No need to be complicated, these 10 high-fiber foods are all around us

Fiber is an important component for the body. Eating high-fiber foods is believed to help lose weight, prevent constipation and cholesterol.

In one day, you should consume at least 25 grams of fiber for women and 38 grams for men.

Unfortunately, the average daily fiber consumption is only half of the recommended amount. Here are a number of high-fiber foods that you need to know.

1. Avocado

Besides being known for its healthy fatty acid content, avocados have a high fiber content. In 100 grams of fruit there are 7 grams of fiber. Consumption of one avocado every day is also believed to lower cholesterol in the blood.

Usually avocado is consumed in the form of processed juice. Even though instead of being healthy, you can actually become excess sugar. For maximum benefits, consume avocado directly or as a sandwich filling.

2. Pears

Not only does it taste delicious and fresh, this fruit contains up to 3.1 grams of fiber for every 100 grams of fruit. Interestingly, half of the amount of fiber is in the skin of the fruit. So you shouldn't have to bother peeling it off.

You only need to wash this fruit with running water to clean the remaining residue that sticks to the skin.

3. Brown rice

Another high fiber food is brown rice. One cup of brown rice contains 3.5 grams of fiber, while white rice only contains 0.6 grams of fiber.

The content and glycemic index in brown rice is lower than white rice, making it suitable for dieting and can lower blood sugar content.

4. Carrots

In 100 grams of carrots contained 2.8 grams of fiber. However, the amount varies depending on the processing process.

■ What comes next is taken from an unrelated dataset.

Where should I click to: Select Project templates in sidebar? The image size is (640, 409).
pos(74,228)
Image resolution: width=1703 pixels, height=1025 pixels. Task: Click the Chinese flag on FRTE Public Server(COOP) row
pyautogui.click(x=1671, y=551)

Maybe you've heard that cooking vegetables will strip them of their nutritional components. In contrast, cooked carrots have 30 percent higher fiber content than raw carrots, and twice as high as carrot juice.

Carrot juice contains more sugar than other processing processes. This juice is also not good for consumption by children, pregnant women, and the elderly.

So, even though the consumption of raw vegetable juices is currently a trend, you should pay more attention to its nutritional content.

5. Broccoli

Broccoli contains up to 2.6 grams of fiber in every 100 grams. This vegetable is often the menu of choice for those who are on a diet. Because besides being high in fiber, broccoli also contains vitamins, calcium and potassium which are good for the body.

Cooking broccoli can reduce its fiber content slightly, but increase other nutrients. You can consume broccoli simply by boiling it and adding a little salt or flavoring.

6. Peanuts

With a fiber content of up to 9 grams in every 100 grams, peanuts can be a snack for your diet. Peanuts also contain vitamin E, folic acid, and protein. But unfortunately many people avoid its consumption because it is considered not good for health.

Indeed, fried peanuts can cause a rise in cholesterol due to the saturated fat in the oil. So it's better for you to process peanuts in the oven or roast.

Most importantly, don't eat peanuts in excess. Limit the consumption of peanuts to only 28 grams per day for optimal health benefits.

7. Kangkung

Like other green vegetables, kale is also included in the category of high-fiber foods. In 100 grams of raw kale there are 2.1 grams of fiber. However, many people often feel sleepy after consuming kale.

Nutrifood Research Center said, one cup of kale contains up to 172 mg of potassium minerals which are believed to lower blood pressure.

The content of antioxidants in the form of phenolic also causes a sense of calm and relaxation. The combination of these two substances may be related to the sleepy effect after eating kale.

8. Spinach

Like other green vegetables, spinach also has a fairly high fiber content. There are 2.1 grams of fiber in 100 grams of spinach. In spinach there are also other nutrients such as calcium, magnesium, iron, folic acid, and sodium.

9. Whole wheat bread

Are you on a diet and bored with the same carbohydrate sources? There's nothing wrong with trying breakfast with whole wheat bread. Every 100 grams of whole wheat bread contains 9 grams of fiber.

Whole wheat bread uses whole wheat seeds that still have a layer of bran with a fairly high fiber. Unfortunately that layer is removed in the manufacture of white bread.

10. Banana

Bananas are believed to be effective in expelling constipation and improving digestion. In 100 grams of bananas contained 2.6 grams of fiber. Simply by eating one banana, it means you have sufficient 3 grams of daily fiber needs.